Figure 3. Source of Health Care Coverage For Families Who Do Not Receive Coverage From The Nonresident Father.

Source:  Author's analysis of the 1993 Survey of Income and Program Participation.

The potential for reduction in the number of children without private coverage depends on the extent to which the additional coverage from nonresident fathers would duplicate the coverage of the 3.5 million custodial families who provide private health care coverage (and do not receive coverage from the nonresident father) rather than add new coverage for the 5.1 million custodial families who are covered by Medicaid or uninsured. Based on the assumption that women partner with men of similar or higher socioeconomic status, it is reasonable to assume that the custodial mothers who can provide private coverage are more likely to be the former partners of the fathers who themselves have access to private coverage. If all custodial families who provide health care coverage to their children correspond to the 3.6 to 4.4 million nonresident fathers who have access to dependent coverage, then between 100,000 and 900,000 additional custodial families without private coverage could receive coverage from a nonresident father, accounting for between 2 and 18 percent of all custodial families without private coverage.

The above estimates reflect nonresident fathers' access to dependent health care coverage at a single point in time, but perhaps more important is their ability to provide coverage on a continuous and reliable basis. Of the nonresident fathers who report providing health care coverage in at least one month, less than half (44 percent) report providing health care coverage to their children for all twelve months of the year. And only one quarter of nonresident fathers who do not provide coverage to their children are themselves covered for the entire year.

Furthermore, the estimates above do not take into account geographic barriers to coverage that are increasingly relevant in the era of managed care. Only forty percent of nonresident fathers live in the same city or county as the custodial family. By 1999, more than a quarter of all workers were enrolled in HMOs and almost two-thirds were enrolled in other managed care plans such as PPO and POS plans. Children living outside the service areas of their father's plan may be unable to obtain coverage from the plan (HMOs) or may face higher out-of-pocket costs and reduced benefits (PPO and POS plans).

Provision of employer-based health care coverage by nonresident parents is one tool with which to address the medical costs of children in custodial families. At least a quarter of children in custodial families already benefit from such coverage, and some additional children probably could gain access to such coverage. But many nonresident fathers lack access to employment-based health care coverage. They tend to be poorer and have less attachment to the work force than those who provide coverage. Nearly one third are officially poor and less than half work full-time for the entire year. For the children of many of these poor fathers, government programs such as Medicaid and CHIP may provide the only viable source of health care coverage.

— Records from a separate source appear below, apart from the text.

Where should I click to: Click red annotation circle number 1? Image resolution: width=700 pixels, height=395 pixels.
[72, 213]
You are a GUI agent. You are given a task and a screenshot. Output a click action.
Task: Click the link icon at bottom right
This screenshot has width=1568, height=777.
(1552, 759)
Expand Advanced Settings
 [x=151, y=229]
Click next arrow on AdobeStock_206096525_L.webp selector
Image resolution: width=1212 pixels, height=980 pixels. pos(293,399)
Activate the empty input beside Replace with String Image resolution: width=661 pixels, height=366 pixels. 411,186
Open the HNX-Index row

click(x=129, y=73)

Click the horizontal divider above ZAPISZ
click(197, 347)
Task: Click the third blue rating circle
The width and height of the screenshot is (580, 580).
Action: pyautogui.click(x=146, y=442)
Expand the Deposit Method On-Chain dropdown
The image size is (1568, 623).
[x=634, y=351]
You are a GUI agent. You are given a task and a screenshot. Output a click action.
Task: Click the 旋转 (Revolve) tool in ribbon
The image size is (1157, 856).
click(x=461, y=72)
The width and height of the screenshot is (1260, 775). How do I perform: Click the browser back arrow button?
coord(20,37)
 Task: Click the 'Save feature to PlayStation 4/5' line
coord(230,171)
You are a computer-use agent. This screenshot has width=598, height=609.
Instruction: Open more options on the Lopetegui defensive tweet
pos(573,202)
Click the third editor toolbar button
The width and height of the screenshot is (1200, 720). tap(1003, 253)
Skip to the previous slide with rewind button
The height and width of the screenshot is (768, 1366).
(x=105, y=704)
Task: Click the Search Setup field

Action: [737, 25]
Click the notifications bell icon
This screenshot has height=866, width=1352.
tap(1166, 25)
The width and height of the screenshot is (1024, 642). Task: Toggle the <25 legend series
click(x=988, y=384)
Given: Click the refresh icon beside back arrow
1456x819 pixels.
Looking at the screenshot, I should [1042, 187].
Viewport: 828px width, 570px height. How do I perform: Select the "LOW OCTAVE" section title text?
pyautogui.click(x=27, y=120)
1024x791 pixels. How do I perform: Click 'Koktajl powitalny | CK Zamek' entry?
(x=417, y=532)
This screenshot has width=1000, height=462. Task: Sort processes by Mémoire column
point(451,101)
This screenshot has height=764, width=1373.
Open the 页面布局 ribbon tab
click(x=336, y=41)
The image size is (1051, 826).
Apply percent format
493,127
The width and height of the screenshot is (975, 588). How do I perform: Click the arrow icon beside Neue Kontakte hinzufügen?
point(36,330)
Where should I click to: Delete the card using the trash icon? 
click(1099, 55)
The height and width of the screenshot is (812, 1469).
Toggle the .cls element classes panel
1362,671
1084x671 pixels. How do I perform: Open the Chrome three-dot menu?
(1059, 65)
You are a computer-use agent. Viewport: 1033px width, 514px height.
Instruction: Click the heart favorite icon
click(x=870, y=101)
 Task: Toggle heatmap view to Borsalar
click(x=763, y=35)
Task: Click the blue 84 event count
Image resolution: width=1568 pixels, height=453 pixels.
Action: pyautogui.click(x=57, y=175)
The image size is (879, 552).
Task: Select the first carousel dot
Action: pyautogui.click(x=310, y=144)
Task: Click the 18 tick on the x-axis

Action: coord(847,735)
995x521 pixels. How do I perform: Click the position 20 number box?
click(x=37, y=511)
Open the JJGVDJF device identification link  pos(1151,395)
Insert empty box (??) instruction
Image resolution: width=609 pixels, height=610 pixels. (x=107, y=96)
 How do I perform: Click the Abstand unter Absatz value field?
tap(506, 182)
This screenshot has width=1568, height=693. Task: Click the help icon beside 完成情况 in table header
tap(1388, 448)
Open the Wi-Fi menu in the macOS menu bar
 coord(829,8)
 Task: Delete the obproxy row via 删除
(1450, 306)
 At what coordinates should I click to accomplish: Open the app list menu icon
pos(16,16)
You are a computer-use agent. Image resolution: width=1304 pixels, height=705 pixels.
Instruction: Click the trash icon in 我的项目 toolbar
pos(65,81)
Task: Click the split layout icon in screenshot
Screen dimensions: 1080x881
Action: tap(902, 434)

To the extent that nonresident parents are able to pay, the problem of lack of access can be partially addressed by requiring nonresident parents to make cash contributions toward their children's health care coverage costs. Options that have been proposed or implemented in various states and localities include using payments from the nonresident parent to "buy-in" to the government's Medicaid program, to contribute to the custodial parent's private health care coverage premiums, or to enroll the child in state health care coverage programs set up to cover uninsured children. Further efforts in these areas, as well as alleviating geographic barriers to access and coordinating seamless transitions between nonresident parents' health care coverage and government health care coverage programs, can yield greater opportunities for nonresident parents to contribute to consistent and reliable health care coverage for their children.